→ **Item position entries**:
[START]

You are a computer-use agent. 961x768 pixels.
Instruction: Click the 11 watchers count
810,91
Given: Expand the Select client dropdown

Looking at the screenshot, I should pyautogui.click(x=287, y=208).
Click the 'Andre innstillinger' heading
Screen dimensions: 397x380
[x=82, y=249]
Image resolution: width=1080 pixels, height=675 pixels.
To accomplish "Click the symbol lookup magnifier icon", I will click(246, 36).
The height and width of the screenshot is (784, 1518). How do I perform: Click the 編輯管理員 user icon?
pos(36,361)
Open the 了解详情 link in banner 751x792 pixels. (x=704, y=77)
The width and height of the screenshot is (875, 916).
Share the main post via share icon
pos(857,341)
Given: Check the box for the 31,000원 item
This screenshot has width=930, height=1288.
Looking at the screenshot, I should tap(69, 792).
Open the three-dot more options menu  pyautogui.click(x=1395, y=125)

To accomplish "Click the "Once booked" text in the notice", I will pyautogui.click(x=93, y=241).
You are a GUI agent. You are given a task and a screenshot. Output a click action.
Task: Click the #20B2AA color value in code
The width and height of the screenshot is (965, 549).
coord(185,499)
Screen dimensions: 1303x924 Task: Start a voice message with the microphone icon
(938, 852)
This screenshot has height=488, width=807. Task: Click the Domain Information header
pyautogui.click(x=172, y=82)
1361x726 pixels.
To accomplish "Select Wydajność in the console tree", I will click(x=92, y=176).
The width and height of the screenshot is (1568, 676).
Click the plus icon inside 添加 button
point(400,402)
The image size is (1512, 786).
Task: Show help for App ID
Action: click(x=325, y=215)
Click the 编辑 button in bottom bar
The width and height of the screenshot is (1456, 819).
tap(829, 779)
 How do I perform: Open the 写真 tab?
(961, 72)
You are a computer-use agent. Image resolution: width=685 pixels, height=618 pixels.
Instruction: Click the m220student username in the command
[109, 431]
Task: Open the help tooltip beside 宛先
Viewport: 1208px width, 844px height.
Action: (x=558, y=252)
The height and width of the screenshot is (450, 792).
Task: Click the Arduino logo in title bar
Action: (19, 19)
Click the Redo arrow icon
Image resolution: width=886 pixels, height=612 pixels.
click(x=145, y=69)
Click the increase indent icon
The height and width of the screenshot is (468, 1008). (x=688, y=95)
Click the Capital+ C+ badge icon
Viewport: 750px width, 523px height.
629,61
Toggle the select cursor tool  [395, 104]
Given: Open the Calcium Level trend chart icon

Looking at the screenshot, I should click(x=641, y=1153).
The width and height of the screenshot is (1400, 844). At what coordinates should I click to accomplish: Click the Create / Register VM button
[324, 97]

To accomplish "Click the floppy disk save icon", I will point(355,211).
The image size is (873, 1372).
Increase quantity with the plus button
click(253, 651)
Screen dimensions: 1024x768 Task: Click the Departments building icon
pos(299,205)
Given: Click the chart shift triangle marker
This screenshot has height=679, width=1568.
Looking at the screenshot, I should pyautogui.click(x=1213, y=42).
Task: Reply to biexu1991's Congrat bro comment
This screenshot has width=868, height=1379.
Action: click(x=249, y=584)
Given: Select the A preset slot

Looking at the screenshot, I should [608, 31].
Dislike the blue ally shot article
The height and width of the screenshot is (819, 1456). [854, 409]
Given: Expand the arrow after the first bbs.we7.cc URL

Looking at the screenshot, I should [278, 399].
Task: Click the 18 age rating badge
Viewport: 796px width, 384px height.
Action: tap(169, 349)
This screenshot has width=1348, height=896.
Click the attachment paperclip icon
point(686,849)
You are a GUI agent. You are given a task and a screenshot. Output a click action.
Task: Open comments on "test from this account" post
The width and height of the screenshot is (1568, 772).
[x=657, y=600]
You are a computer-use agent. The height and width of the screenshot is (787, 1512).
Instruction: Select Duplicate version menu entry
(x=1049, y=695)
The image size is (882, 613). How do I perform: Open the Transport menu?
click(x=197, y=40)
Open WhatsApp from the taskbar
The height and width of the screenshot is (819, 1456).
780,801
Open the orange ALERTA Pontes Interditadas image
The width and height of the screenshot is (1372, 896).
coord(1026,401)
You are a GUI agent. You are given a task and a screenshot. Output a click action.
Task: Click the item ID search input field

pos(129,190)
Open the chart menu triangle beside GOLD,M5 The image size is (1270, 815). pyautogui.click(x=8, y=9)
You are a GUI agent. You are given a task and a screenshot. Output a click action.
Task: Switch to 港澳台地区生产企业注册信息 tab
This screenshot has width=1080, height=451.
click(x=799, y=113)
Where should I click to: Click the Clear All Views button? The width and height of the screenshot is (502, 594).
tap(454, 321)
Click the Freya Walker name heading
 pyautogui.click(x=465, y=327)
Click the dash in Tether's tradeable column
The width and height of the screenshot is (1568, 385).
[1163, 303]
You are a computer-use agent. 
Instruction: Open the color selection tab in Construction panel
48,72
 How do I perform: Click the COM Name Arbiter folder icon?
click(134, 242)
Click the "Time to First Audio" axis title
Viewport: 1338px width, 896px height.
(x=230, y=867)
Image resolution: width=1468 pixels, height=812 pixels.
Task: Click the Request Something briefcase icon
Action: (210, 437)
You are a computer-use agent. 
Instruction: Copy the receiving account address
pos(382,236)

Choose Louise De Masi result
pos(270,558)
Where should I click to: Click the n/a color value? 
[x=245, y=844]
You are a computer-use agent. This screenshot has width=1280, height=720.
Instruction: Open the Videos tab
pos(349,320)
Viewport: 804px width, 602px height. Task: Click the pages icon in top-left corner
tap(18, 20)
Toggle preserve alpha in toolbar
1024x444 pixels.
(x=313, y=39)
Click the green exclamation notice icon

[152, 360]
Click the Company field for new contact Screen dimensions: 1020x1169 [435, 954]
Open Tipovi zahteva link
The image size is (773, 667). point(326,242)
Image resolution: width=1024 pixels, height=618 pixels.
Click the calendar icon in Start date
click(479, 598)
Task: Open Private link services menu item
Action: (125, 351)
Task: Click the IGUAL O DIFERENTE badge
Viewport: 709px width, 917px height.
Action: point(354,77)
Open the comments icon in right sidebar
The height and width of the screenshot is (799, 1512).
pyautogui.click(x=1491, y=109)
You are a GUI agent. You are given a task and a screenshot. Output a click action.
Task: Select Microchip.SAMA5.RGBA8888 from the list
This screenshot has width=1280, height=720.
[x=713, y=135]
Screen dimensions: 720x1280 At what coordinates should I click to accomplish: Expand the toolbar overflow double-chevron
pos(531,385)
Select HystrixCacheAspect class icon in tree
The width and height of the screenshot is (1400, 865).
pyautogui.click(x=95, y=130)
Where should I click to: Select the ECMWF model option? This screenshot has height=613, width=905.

[END]

→ **Work instructions**: Format every line of the data above as a JSON list of strings, one string per line, omitting blank lines.

→ **Task response**:
[
  "You are a computer-use agent. 961x768 pixels.",
  "Instruction: Click the 11 watchers count",
  "810,91",
  "Given: Expand the Select client dropdown",
  "Looking at the screenshot, I should pyautogui.click(x=287, y=208).",
  "Click the 'Andre innstillinger' heading",
  "Screen dimensions: 397x380",
  "[x=82, y=249]",
  "Image resolution: width=1080 pixels, height=675 pixels.",
  "To accomplish \"Click the symbol lookup magnifier icon\", I will click(246, 36).",
  "The height and width of the screenshot is (784, 1518). How do I perform: Click the 編輯管理員 user icon?",
  "pos(36,361)",
  "Open the 了解详情 link in banner 751x792 pixels. (x=704, y=77)",
  "The width and height of the screenshot is (875, 916).",
  "Share the main post via share icon",
  "pos(857,341)",
  "Given: Check the box for the 31,000원 item",
  "This screenshot has width=930, height=1288.",
  "Looking at the screenshot, I should tap(69, 792).",
  "Open the three-dot more options menu  pyautogui.click(x=1395, y=125)",
  "To accomplish \"Click the \"Once booked\" text in the notice\", I will pyautogui.click(x=93, y=241).",
  "You are a GUI agent. You are given a task and a screenshot. Output a click action.",
  "Task: Click the #20B2AA color value in code",
  "The width and height of the screenshot is (965, 549).",
  "coord(185,499)",
  "Screen dimensions: 1303x924 Task: Start a voice message with the microphone icon",
  "(938, 852)",
  "This screenshot has height=488, width=807. Task: Click the Domain Information header",
  "pyautogui.click(x=172, y=82)",
  "1361x726 pixels.",
  "To accomplish \"Select Wydajność in the console tree\", I will click(x=92, y=176).",
  "The width and height of the screenshot is (1568, 676).",
  "Click the plus icon inside 添加 button",
  "point(400,402)",
  "The image size is (1512, 786).",
  "Task: Show help for App ID",
  "Action: click(x=325, y=215)",
  "Click the 编辑 button in bottom bar",
  "The width and height of the screenshot is (1456, 819).",
  "tap(829, 779)",
  " How do I perform: Open the 写真 tab?",
  "(961, 72)",
  "You are a computer-use agent. Image resolution: width=685 pixels, height=618 pixels.",
  "Instruction: Click the m220student username in the command",
  "[109, 431]",
  "Task: Open the help tooltip beside 宛先",
  "Viewport: 1208px width, 844px height.",
  "Action: (x=558, y=252)",
  "The height and width of the screenshot is (450, 792).",
  "Task: Click the Arduino logo in title bar",
  "Action: (19, 19)",
  "Click the Redo arrow icon",
  "Image resolution: width=886 pixels, height=612 pixels.",
  "click(x=145, y=69)",
  "Click the increase indent icon",
  "The height and width of the screenshot is (468, 1008). (x=688, y=95)",
  "Click the Capital+ C+ badge icon",
  "Viewport: 750px width, 523px height.",
  "629,61",
  "Toggle the select cursor tool  [395, 104]",
  "Given: Open the Calcium Level trend chart icon",
  "Looking at the screenshot, I should click(x=641, y=1153).",
  "The width and height of the screenshot is (1400, 844). At what coordinates should I click to accomplish: Click the Create / Register VM button",
  "[324, 97]",
  "To accomplish \"Click the floppy disk save icon\", I will point(355,211).",
  "The image size is (873, 1372).",
  "Increase quantity with the plus button",
  "click(253, 651)",
  "Screen dimensions: 1024x768 Task: Click the Departments building icon",
  "pos(299,205)",
  "Given: Click the chart shift triangle marker",
  "This screenshot has height=679, width=1568.",
  "Looking at the screenshot, I should pyautogui.click(x=1213, y=42).",
  "Task: Reply to biexu1991's Congrat bro comment",
  "This screenshot has width=868, height=1379.",
  "Action: click(x=249, y=584)",
  "Given: Select the A preset slot",
  "Looking at the screenshot, I should [608, 31].",
  "Dislike the blue ally shot article",
  "The height and width of the screenshot is (819, 1456). [854, 409]",
  "Given: Expand the arrow after the first bbs.we7.cc URL",
  "Looking at the screenshot, I should [278, 399].",
  "Task: Click the 18 age rating badge",
  "Viewport: 796px width, 384px height.",
  "Action: tap(169, 349)",
  "This screenshot has width=1348, height=896.",
  "Click the attachment paperclip icon",
  "point(686,849)",
  "You are a GUI agent. You are given a task and a screenshot. Output a click action.",
  "Task: Open comments on \"test from this account\" post",
  "The width and height of the screenshot is (1568, 772).",
  "[x=657, y=600]",
  "You are a computer-use agent. The height and width of the screenshot is (787, 1512).",
  "Instruction: Select Duplicate version menu entry",
  "(x=1049, y=695)",
  "The image size is (882, 613). How do I perform: Open the Transport menu?",
  "click(x=197, y=40)",
  "Open WhatsApp from the taskbar",
  "The height and width of the screenshot is (819, 1456).",
  "780,801",
  "Open the orange ALERTA Pontes Interditadas image",
  "The width and height of the screenshot is (1372, 896).",
  "coord(1026,401)",
  "You are a GUI agent. You are given a task and a screenshot. Output a click action.",
  "Task: Click the item ID search input field",
  "pos(129,190)",
  "Open the chart menu triangle beside GOLD,M5 The image size is (1270, 815). pyautogui.click(x=8, y=9)",
  "You are a GUI agent. You are given a task and a screenshot. Output a click action.",
  "Task: Switch to 港澳台地区生产企业注册信息 tab",
  "This screenshot has width=1080, height=451.",
  "click(x=799, y=113)",
  "Where should I click to: Click the Clear All Views button? The width and height of the screenshot is (502, 594).",
  "tap(454, 321)",
  "Click the Freya Walker name heading",
  " pyautogui.click(x=465, y=327)",
  "Click the dash in Tether's tradeable column",
  "The width and height of the screenshot is (1568, 385).",
  "[1163, 303]",
  "You are a computer-use agent. ",
  "Instruction: Open the color selection tab in Construction panel",
  "48,72",
  " How do I perform: Click the COM Name Arbiter folder icon?",
  "click(134, 242)",
  "Click the \"Time to First Audio\" axis title",
  "Viewport: 1338px width, 896px height.",
  "(x=230, y=867)",
  "Image resolution: width=1468 pixels, height=812 pixels.",
  "Task: Click the Request Something briefcase icon",
  "Action: (210, 437)",
  "You are a computer-use agent. ",
  "Instruction: Copy the receiving account address",
  "pos(382,236)",
  "Choose Louise De Masi result",
  "pos(270,558)",
  "Where should I click to: Click the n/a color value? ",
  "[x=245, y=844]",
  "You are a computer-use agent. This screenshot has width=1280, height=720.",
  "Instruction: Open the Videos tab",
  "pos(349,320)",
  "Viewport: 804px width, 602px height. Task: Click the pages icon in top-left corner",
  "tap(18, 20)",
  "Toggle preserve alpha in toolbar",
  "1024x444 pixels.",
  "(x=313, y=39)",
  "Click the green exclamation notice icon",
  "[152, 360]",
  "Click the Company field for new contact Screen dimensions: 1020x1169 [435, 954]",
  "Open Tipovi zahteva link",
  "The image size is (773, 667). point(326,242)",
  "Image resolution: width=1024 pixels, height=618 pixels.",
  "Click the calendar icon in Start date",
  "click(479, 598)",
  "Task: Open Private link services menu item",
  "Action: (125, 351)",
  "Task: Click the IGUAL O DIFERENTE badge",
  "Viewport: 709px width, 917px height.",
  "Action: point(354,77)",
  "Open the comments icon in right sidebar",
  "The height and width of the screenshot is (799, 1512).",
  "pyautogui.click(x=1491, y=109)",
  "You are a GUI agent. You are given a task and a screenshot. Output a click action.",
  "Task: Select Microchip.SAMA5.RGBA8888 from the list",
  "This screenshot has width=1280, height=720.",
  "[x=713, y=135]",
  "Screen dimensions: 720x1280 At what coordinates should I click to accomplish: Expand the toolbar overflow double-chevron",
  "pos(531,385)",
  "Select HystrixCacheAspect class icon in tree",
  "The width and height of the screenshot is (1400, 865).",
  "pyautogui.click(x=95, y=130)",
  "Where should I click to: Select the ECMWF model option? This screenshot has height=613, width=905."
]